* READING PASSAGE:
=-=-=-=-=
We need to change the political landscape so that it reflects our values and principles. We need to seek a new political consensus to sustain us in office. That consensus must recognise that social justice and economic efficiency are two sides of the same coin—they are not in conflict with each other; one feeds off the other. Opportunities should be extended to our people so that everyone can achieve their full potential with their talents. Rights must be coupled with responsibilities. It should be recognised that an

14 Nov 2002 : Column 192

individual does best in a strong community and a society of others, and that greater investment is needed to improve public services, which must be reformed and modernised to meet the demands of the 21st century. That is the consensus around which we can unite as a country and that is reflected in the Queen's Speech.

We like as a Government to say that we are for the many and not the few. We must show that that is more than just a political slogan or a convenient soundbite and put real substance on it. That is a challenge for the Government.
=-=-=-=-=
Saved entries
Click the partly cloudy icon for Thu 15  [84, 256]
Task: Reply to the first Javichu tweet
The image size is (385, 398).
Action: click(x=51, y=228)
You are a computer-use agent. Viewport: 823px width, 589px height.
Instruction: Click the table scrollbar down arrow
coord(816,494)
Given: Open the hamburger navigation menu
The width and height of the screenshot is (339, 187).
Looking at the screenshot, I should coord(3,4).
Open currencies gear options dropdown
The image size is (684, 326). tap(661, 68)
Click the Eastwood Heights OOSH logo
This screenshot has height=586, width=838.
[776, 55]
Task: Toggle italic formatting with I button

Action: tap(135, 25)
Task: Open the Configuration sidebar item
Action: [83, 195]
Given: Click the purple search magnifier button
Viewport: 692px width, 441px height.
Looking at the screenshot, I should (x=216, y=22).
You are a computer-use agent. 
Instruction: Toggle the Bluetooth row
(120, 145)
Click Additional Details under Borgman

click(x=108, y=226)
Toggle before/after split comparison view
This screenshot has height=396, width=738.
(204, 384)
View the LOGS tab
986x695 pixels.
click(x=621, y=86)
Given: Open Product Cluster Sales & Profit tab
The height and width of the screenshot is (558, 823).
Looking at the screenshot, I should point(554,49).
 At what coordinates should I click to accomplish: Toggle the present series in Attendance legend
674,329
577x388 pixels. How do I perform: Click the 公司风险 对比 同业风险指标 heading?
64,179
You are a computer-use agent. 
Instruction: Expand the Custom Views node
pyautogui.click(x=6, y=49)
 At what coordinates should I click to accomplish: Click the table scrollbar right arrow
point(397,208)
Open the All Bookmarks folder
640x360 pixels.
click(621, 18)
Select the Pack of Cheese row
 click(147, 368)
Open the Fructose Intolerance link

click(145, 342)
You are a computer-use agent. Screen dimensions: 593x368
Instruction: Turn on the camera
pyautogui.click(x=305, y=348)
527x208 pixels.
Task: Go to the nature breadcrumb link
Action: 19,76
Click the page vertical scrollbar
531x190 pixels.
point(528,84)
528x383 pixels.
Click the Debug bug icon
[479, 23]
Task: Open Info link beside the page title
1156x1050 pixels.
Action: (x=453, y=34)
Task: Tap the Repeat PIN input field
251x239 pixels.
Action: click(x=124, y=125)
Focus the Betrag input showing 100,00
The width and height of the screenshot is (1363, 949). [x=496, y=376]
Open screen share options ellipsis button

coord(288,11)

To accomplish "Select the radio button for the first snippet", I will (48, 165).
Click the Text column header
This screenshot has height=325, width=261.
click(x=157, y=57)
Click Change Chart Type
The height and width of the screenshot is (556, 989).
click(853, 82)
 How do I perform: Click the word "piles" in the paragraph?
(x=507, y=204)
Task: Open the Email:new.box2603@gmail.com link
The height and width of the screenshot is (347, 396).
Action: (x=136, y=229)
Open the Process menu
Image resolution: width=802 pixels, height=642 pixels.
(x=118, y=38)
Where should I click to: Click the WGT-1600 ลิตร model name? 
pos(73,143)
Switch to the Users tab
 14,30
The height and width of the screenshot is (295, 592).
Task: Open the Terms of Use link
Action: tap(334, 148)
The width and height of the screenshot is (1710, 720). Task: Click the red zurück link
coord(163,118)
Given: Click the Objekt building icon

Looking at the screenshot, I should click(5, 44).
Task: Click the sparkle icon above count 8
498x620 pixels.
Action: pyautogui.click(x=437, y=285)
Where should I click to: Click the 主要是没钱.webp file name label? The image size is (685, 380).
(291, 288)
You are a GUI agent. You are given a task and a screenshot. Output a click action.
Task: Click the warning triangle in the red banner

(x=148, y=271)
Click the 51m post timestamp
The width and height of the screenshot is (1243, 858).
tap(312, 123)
=-=-=-=-=
* EXERCISE AIM: From the passage on political consensus, return the words from "individual does best" to "the Queen's Speech." with no changes. You can ignore the listing.

* RESPONSE TO THIS TASK:
individual does best in a strong community and a society of others, and that greater investment is needed to improve public services, which must be reformed and modernised to meet the demands of the 21st century. That is the consensus around which we can unite as a country and that is reflected in the Queen's Speech.